──────── STORED DATA ────────

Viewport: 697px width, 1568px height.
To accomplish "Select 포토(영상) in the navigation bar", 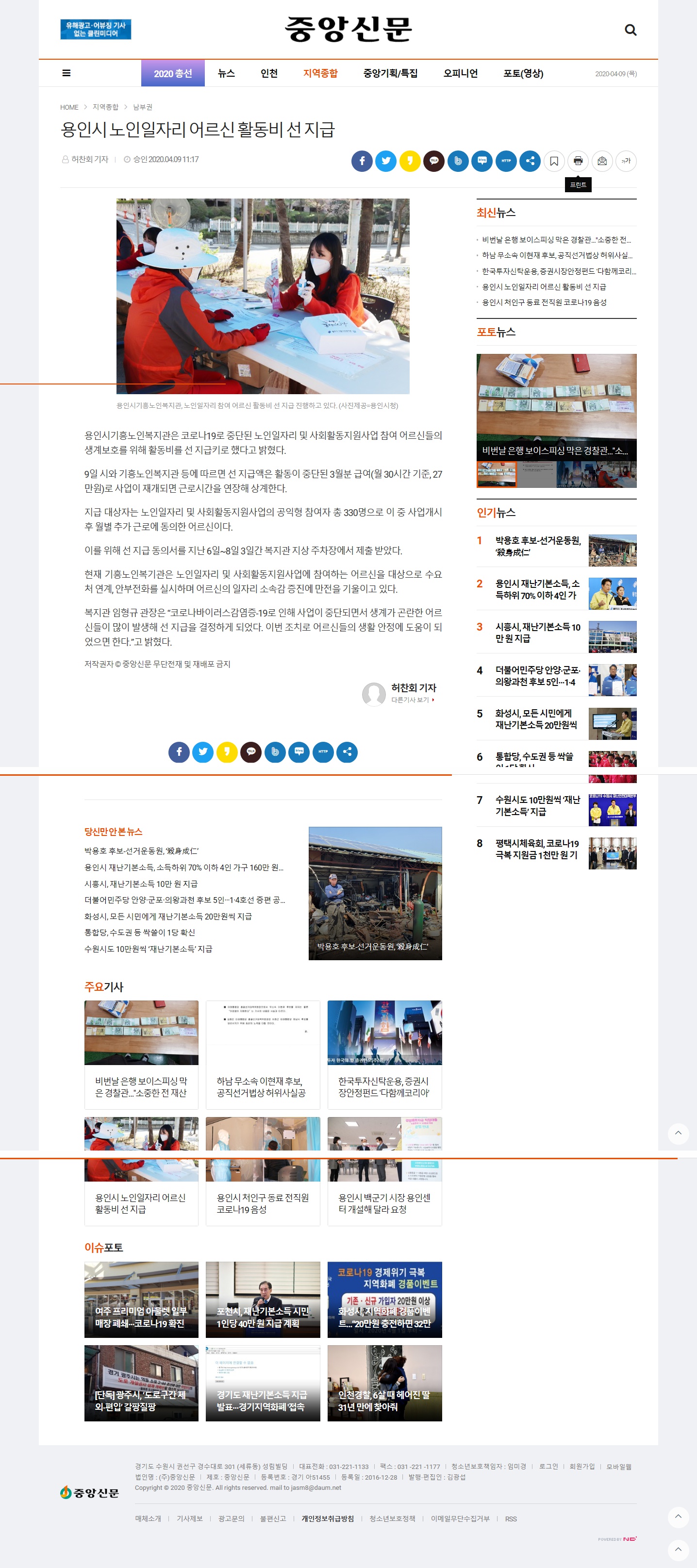I will coord(523,73).
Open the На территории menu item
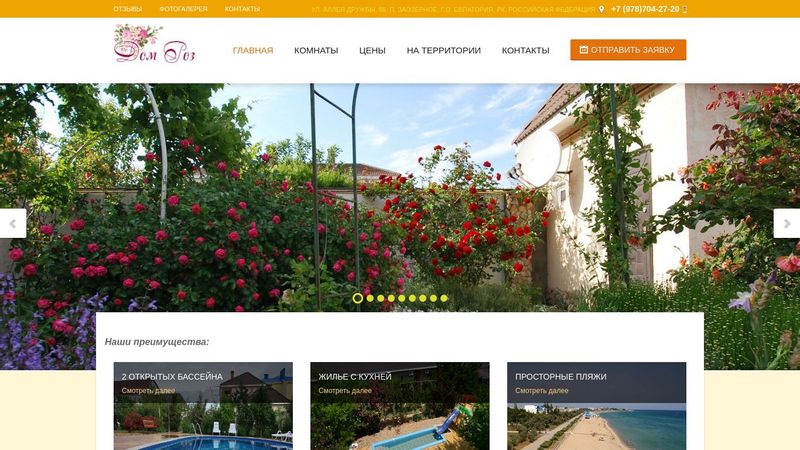This screenshot has width=800, height=450. [443, 51]

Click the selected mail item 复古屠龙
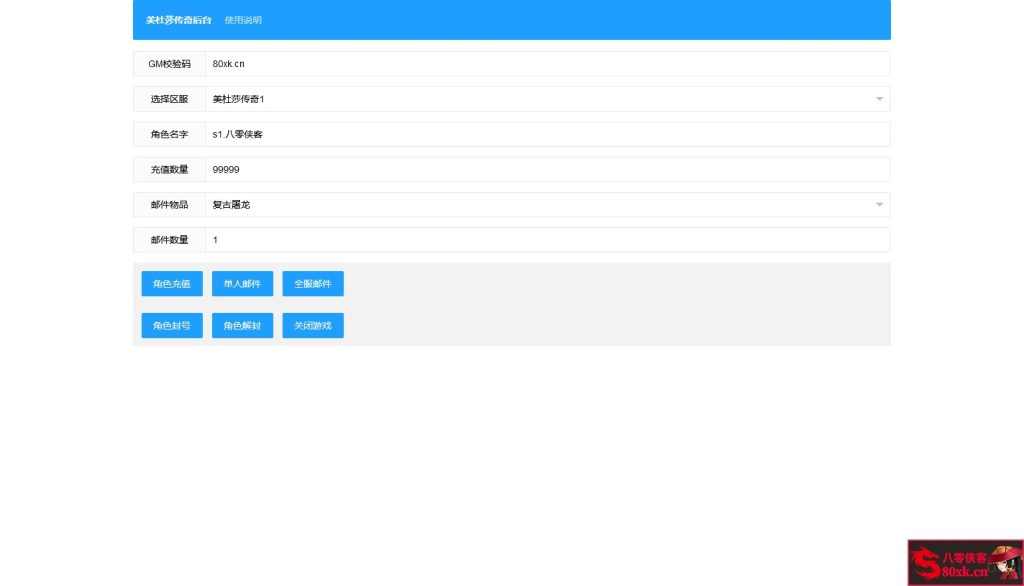[x=231, y=205]
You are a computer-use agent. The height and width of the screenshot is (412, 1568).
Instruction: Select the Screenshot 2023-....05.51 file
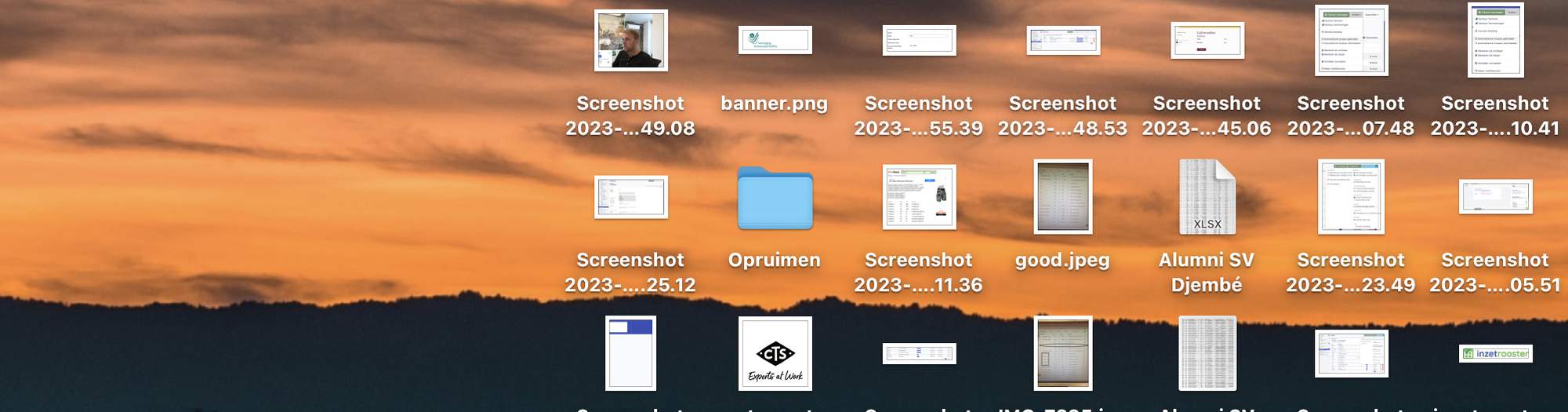(x=1495, y=197)
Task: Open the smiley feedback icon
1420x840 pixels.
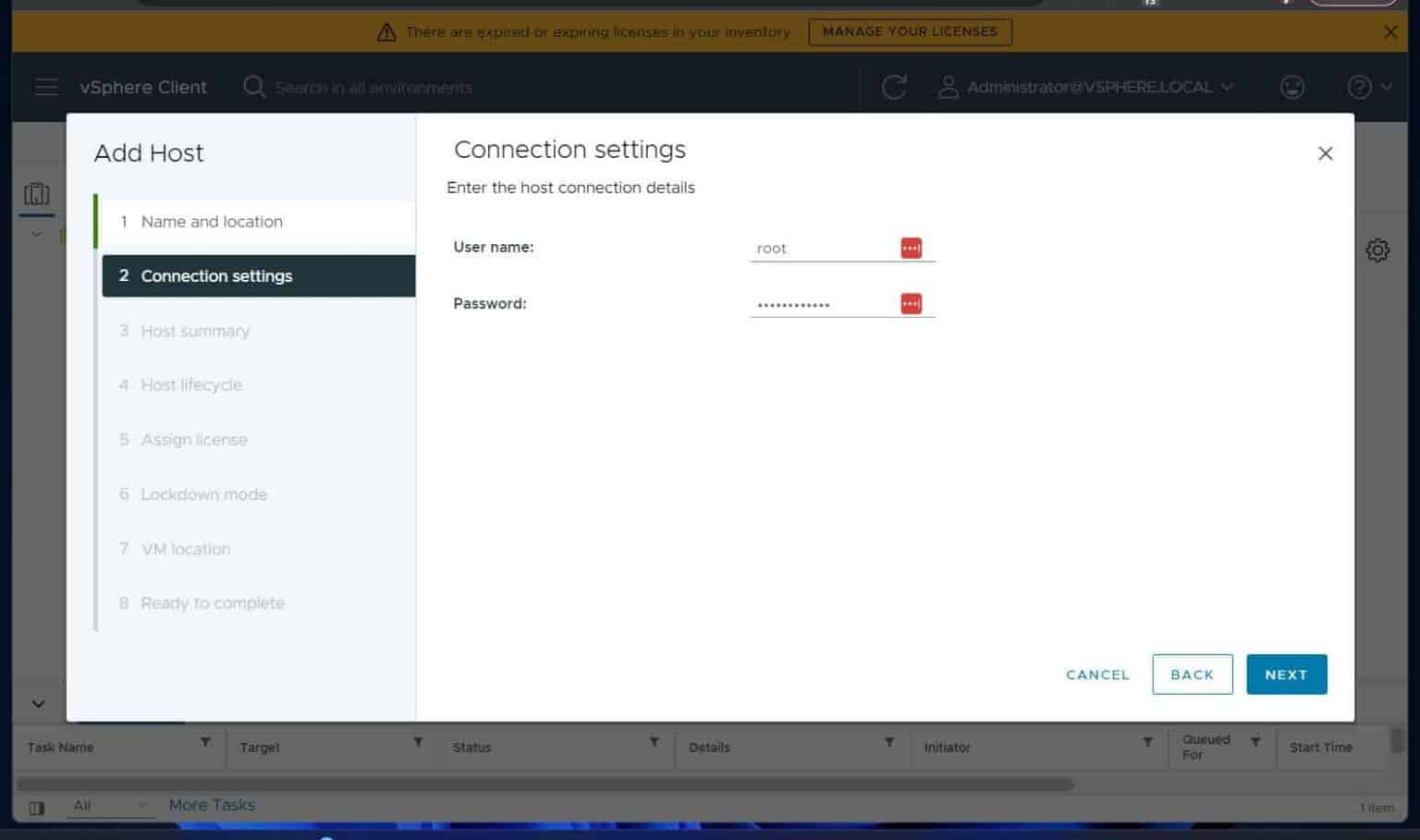Action: tap(1291, 87)
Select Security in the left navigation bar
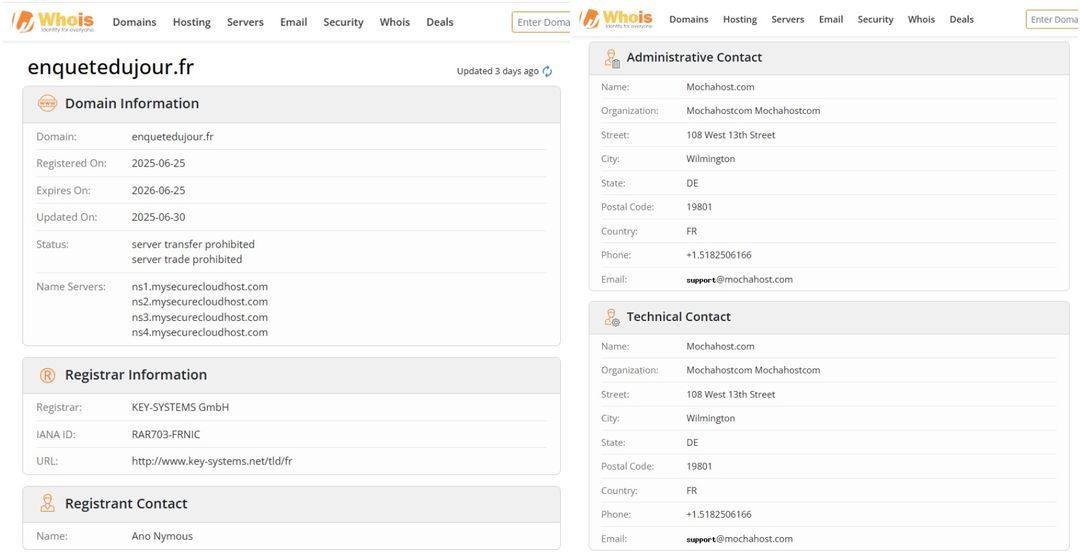 343,22

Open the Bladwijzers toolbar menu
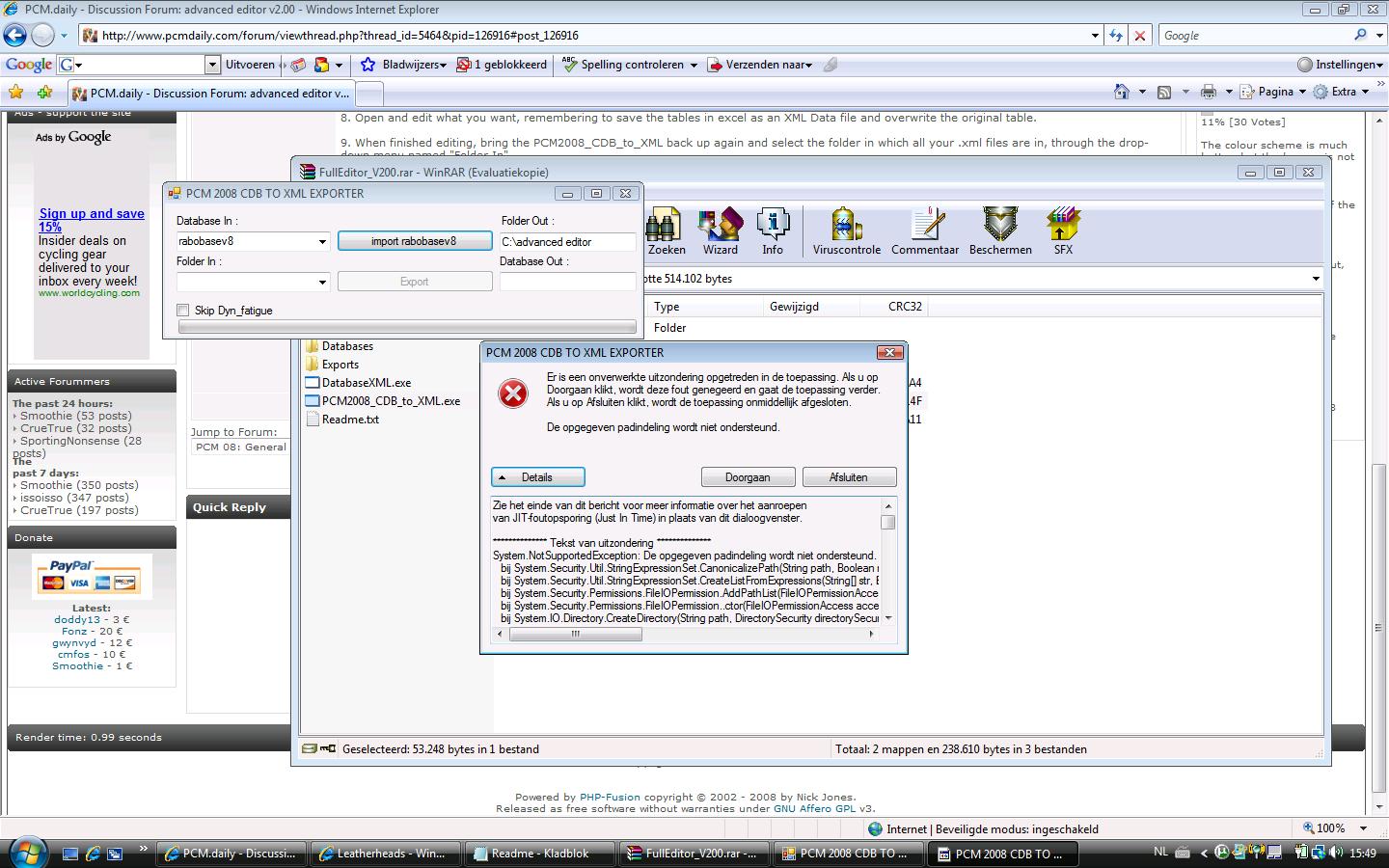[403, 65]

────────

## ASSIGNED TASK
Begin at the line with "Select Security in the left navigation bar" and end at the last line of the data above. Reproduce those lines exactly, but not the pictures.

## ANSWER SECTION
Select Security in the left navigation bar
 343,22

Open the Bladwijzers toolbar menu
[403, 65]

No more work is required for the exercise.